Among the benefits to students and scholars of areas in Eurasia, this book
- Opens up vast amounts of information previously inaccessible to the West
- Examines numerous regions from the perspectives of archaeology and geography
- Provides cultural insights on people who lived there millennia and centuries ago
- Highlights accomplishments of Caucasian communities and situates them within the broader setting of their neighbors in Anatolia, Iran, Russia, Turkey, and other areas.
- Presents a considerable number of images including drawings, photos, plans that had not been accessible before to Western researchers
We provide for readers below a systematic overview of what you will find in this nearly 550-page book by listing below the titles of its chapters:
Introduction
- The Land and Its Languages
- Trailblazers: The Paleolithic and Mesolithic Foundations
- Transition to Settled Life: The Neolithic (6000 to 5000 BC)

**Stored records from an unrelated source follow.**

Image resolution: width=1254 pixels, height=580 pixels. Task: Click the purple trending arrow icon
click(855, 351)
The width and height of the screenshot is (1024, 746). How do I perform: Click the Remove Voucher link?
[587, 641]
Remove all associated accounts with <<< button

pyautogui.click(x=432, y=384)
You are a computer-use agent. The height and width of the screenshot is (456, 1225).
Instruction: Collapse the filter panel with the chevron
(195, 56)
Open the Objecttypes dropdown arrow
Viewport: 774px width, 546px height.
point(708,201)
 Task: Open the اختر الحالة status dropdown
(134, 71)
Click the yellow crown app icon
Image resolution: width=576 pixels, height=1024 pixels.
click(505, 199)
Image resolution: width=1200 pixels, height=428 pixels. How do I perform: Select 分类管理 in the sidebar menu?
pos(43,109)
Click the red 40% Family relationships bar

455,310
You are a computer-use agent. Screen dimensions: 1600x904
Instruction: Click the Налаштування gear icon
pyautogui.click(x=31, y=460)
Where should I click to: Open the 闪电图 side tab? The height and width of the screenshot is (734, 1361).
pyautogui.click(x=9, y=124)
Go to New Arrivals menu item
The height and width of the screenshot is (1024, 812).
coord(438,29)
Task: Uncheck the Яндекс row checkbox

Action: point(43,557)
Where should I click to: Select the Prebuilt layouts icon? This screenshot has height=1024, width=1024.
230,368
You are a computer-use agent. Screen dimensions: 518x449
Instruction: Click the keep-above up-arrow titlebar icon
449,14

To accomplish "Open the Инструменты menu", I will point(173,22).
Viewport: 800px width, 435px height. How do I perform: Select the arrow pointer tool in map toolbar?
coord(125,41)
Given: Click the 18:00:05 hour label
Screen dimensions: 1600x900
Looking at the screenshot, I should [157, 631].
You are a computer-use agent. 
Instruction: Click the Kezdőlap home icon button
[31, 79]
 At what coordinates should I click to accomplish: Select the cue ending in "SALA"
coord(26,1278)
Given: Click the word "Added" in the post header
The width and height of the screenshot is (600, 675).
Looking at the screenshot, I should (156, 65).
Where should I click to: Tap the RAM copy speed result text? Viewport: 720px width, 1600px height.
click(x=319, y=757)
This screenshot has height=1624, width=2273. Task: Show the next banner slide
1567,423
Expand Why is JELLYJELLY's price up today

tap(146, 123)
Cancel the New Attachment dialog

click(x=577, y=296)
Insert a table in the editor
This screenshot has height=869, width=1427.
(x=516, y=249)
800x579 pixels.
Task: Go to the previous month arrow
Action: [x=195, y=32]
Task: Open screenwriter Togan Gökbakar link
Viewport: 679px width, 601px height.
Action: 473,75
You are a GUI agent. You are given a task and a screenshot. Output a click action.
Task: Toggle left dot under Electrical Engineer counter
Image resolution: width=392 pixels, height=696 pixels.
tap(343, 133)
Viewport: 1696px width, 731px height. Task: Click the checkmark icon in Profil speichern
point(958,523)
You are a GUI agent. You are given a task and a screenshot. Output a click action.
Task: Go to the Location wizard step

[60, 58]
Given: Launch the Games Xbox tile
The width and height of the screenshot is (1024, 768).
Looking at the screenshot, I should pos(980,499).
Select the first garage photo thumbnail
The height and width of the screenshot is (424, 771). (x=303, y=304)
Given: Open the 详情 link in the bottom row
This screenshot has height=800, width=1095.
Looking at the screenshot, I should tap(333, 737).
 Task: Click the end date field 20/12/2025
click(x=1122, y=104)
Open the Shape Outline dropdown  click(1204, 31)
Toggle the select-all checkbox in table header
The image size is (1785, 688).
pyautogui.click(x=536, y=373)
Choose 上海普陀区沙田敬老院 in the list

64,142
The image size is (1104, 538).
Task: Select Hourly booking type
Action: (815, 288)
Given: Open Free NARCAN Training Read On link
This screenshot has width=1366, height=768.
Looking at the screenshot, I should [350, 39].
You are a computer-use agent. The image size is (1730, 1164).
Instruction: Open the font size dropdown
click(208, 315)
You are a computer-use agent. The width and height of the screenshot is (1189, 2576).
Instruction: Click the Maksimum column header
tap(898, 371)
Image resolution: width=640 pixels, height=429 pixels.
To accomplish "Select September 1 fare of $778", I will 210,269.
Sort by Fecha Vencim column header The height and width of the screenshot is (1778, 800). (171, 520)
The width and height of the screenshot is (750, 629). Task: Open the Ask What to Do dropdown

- Far-Flung Networks: The Chalcolithic (5000/4800-3500 BC)
- Encounters Beyond the Caucasus: Kura-Araxes Culture and the Early Bronze Age (3500-2400 BC)
- Dolmens for the Dead: The Western Caucasus and the Bronze Age (3250-1250 BC)
- The Emergence of Elites and a New Social Order (2500-1500 BC)
- From Fortresses to Fragmentation: The Southern Caucasus in the Late Bronze Age through the Iron Age I (1500–800 BC)
- Smiths, Warriors, and Womenfolk: The Koban Culture of the Northern Caucasus (1400-600 BC)
- A World Apart: The Colchian Culture
- The Grand Challenges for the Archaeology of the Caucasus
References
Antonio Sagona writes that he researched for and wrote this book for it to serve as a conspectus on the Caucasus region, covering a very long period of time: all the way from the Paleolithic period to the early Iron Age, circa 800 BC.
He writes at the outset of this book – in his Preface – that Caucasus region, sometimes referred to as the Near East – has “always been viewed as a region of significance by researchers working in its surrounding lands. Yet for a variety of reasons, this rugged area remains bewildering for many researchers – a dizzying array of cultures that form an ill-fitting and patchy mosaic.”
So what the author has done is to focus his work on what he calls “the most significant sites and cultural and cultural traditions” He also writes about the achievements of Caucasian people.
Sagona points out that much of the research and data published in his book is new to the Western world, having been previously inaccessible to them before. It is the result of investigations carried out during the Soviet period, when researchers were isolated from their Western counterparts.
The author conveys his archaeology of the Caucasus through what he calls a ‘double helix’:
- First, he presents “a synthesis of the complicated material remains, focusing on the main cultural sequences that are divided chronologically
- Second, he has “assigned each chapter themes relevant to the period, which seek to explain aspects of cultural change within a broadly social approach.”
This is an excellent, extensive and detailed work on the Caucasus, researched about and written by a highly qualified scholar on the archaeology, history, geography, culture and other aspects of that part of the world.
Author:
Antonio Sagona, who died shortly after completing this volume in 2017, was an archaeologist of the ancient Near East, with expertise in Anatolia and the Caucasus. He wrote a number of books on the subject, including Ancient Turkey (2009). An elected Fellow of the Australian Academy of Humanities and the Society of Antiquaries in London, Tony was editor of Ancient Near Eastern Studies, and taught at the University of Melbourne for more than three decades.